Return verbatim every line from the first line of the data below to the line that contains "Click the Home view icon", inclusive, and no further.
--------------------
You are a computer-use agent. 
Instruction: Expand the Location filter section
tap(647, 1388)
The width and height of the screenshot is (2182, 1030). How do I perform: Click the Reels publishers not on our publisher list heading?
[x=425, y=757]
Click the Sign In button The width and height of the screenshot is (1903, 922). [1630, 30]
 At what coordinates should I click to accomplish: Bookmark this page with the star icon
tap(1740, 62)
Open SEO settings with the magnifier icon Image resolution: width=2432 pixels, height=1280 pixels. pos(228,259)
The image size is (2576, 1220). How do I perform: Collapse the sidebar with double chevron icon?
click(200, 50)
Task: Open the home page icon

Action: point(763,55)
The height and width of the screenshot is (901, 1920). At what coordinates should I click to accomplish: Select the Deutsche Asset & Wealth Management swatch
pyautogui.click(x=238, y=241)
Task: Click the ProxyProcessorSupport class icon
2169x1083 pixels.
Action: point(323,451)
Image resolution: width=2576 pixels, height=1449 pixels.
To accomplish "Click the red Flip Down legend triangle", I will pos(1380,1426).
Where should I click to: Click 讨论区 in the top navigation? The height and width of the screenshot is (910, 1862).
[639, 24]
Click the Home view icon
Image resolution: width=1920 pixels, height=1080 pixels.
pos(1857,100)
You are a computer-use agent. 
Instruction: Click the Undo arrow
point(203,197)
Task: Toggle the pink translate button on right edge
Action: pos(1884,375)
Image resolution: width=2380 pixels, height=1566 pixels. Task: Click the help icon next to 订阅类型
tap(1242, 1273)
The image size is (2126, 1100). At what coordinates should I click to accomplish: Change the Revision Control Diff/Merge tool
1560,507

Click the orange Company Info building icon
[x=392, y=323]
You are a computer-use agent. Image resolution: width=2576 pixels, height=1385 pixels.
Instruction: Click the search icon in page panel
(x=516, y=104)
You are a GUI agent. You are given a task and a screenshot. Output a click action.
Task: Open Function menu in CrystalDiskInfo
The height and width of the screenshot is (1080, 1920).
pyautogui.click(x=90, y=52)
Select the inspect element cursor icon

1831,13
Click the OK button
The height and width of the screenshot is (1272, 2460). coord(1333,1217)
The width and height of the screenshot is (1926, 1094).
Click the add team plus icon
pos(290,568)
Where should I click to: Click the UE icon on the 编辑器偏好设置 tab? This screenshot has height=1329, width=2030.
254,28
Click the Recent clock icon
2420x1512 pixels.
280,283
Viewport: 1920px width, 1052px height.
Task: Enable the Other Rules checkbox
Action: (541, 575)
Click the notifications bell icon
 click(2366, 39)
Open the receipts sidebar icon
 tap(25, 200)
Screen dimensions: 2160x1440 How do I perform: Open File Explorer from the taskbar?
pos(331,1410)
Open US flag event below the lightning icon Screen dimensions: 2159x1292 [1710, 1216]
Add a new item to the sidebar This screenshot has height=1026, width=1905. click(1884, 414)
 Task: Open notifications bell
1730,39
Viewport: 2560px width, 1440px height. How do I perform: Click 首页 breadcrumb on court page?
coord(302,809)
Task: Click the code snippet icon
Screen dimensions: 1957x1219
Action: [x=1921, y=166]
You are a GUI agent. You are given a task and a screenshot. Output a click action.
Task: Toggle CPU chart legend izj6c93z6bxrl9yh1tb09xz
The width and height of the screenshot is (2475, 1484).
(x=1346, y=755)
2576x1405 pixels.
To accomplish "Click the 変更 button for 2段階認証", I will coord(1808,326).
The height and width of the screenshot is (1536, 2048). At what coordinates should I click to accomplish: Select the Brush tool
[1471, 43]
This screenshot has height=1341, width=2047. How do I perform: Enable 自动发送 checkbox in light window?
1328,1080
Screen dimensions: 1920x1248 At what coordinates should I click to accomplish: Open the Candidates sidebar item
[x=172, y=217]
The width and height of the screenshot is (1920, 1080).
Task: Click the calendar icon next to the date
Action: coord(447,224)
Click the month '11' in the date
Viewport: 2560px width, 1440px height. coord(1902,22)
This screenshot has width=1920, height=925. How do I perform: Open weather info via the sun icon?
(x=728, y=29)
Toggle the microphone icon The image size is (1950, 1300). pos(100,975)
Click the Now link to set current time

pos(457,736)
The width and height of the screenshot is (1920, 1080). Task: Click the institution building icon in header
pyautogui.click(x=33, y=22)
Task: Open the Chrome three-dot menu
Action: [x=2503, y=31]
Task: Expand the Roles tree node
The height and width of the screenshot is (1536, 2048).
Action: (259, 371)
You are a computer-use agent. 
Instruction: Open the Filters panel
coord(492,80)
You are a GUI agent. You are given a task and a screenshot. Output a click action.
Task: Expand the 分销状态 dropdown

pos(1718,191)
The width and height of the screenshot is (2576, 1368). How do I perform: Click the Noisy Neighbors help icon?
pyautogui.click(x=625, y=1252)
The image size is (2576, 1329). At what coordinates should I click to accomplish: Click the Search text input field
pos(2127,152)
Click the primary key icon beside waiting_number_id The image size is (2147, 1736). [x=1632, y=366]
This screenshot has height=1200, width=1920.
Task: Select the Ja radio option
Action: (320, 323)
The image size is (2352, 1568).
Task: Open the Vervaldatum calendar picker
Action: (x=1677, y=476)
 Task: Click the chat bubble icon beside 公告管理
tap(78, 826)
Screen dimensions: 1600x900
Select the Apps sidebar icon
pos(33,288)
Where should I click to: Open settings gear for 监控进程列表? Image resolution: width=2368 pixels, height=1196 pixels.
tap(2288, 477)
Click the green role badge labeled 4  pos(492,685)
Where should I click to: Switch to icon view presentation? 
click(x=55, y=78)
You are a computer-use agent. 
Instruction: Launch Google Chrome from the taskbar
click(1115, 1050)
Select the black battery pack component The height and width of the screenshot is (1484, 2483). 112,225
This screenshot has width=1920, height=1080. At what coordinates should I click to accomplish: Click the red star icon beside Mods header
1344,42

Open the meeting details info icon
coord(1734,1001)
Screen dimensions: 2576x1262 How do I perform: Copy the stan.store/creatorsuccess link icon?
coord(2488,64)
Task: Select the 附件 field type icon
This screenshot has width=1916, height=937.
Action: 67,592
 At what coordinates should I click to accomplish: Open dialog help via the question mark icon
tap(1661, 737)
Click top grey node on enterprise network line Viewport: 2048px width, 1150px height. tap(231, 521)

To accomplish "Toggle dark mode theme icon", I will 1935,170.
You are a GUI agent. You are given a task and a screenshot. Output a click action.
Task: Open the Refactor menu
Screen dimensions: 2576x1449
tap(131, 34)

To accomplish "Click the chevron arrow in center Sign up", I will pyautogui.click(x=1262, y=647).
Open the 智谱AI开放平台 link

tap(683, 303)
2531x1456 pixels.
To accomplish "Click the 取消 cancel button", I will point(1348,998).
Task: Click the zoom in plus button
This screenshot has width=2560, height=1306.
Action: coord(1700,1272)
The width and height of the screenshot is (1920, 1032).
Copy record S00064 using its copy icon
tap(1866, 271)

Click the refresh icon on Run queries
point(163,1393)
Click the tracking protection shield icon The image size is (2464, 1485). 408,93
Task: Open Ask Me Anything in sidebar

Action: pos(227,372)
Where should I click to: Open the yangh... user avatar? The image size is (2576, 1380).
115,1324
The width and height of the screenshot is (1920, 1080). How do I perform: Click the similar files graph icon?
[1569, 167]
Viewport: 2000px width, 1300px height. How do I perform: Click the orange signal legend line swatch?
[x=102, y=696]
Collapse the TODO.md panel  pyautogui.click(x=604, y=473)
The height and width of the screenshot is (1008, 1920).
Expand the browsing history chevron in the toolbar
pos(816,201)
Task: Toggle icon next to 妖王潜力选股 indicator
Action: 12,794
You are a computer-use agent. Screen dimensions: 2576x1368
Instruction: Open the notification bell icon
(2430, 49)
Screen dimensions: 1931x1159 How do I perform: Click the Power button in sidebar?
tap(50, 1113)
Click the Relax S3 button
--------------------
### Written response
You are a computer-use agent. 
Instruction: Expand the Location filter section
tap(647, 1388)
The width and height of the screenshot is (2182, 1030). How do I perform: Click the Reels publishers not on our publisher list heading?
[x=425, y=757]
Click the Sign In button The width and height of the screenshot is (1903, 922). [1630, 30]
 At what coordinates should I click to accomplish: Bookmark this page with the star icon
tap(1740, 62)
Open SEO settings with the magnifier icon Image resolution: width=2432 pixels, height=1280 pixels. pos(228,259)
The image size is (2576, 1220). How do I perform: Collapse the sidebar with double chevron icon?
click(200, 50)
Task: Open the home page icon

Action: point(763,55)
The height and width of the screenshot is (901, 1920). At what coordinates should I click to accomplish: Select the Deutsche Asset & Wealth Management swatch
pyautogui.click(x=238, y=241)
Task: Click the ProxyProcessorSupport class icon
2169x1083 pixels.
Action: point(323,451)
Image resolution: width=2576 pixels, height=1449 pixels.
To accomplish "Click the red Flip Down legend triangle", I will pos(1380,1426).
Where should I click to: Click 讨论区 in the top navigation? The height and width of the screenshot is (910, 1862).
[639, 24]
Click the Home view icon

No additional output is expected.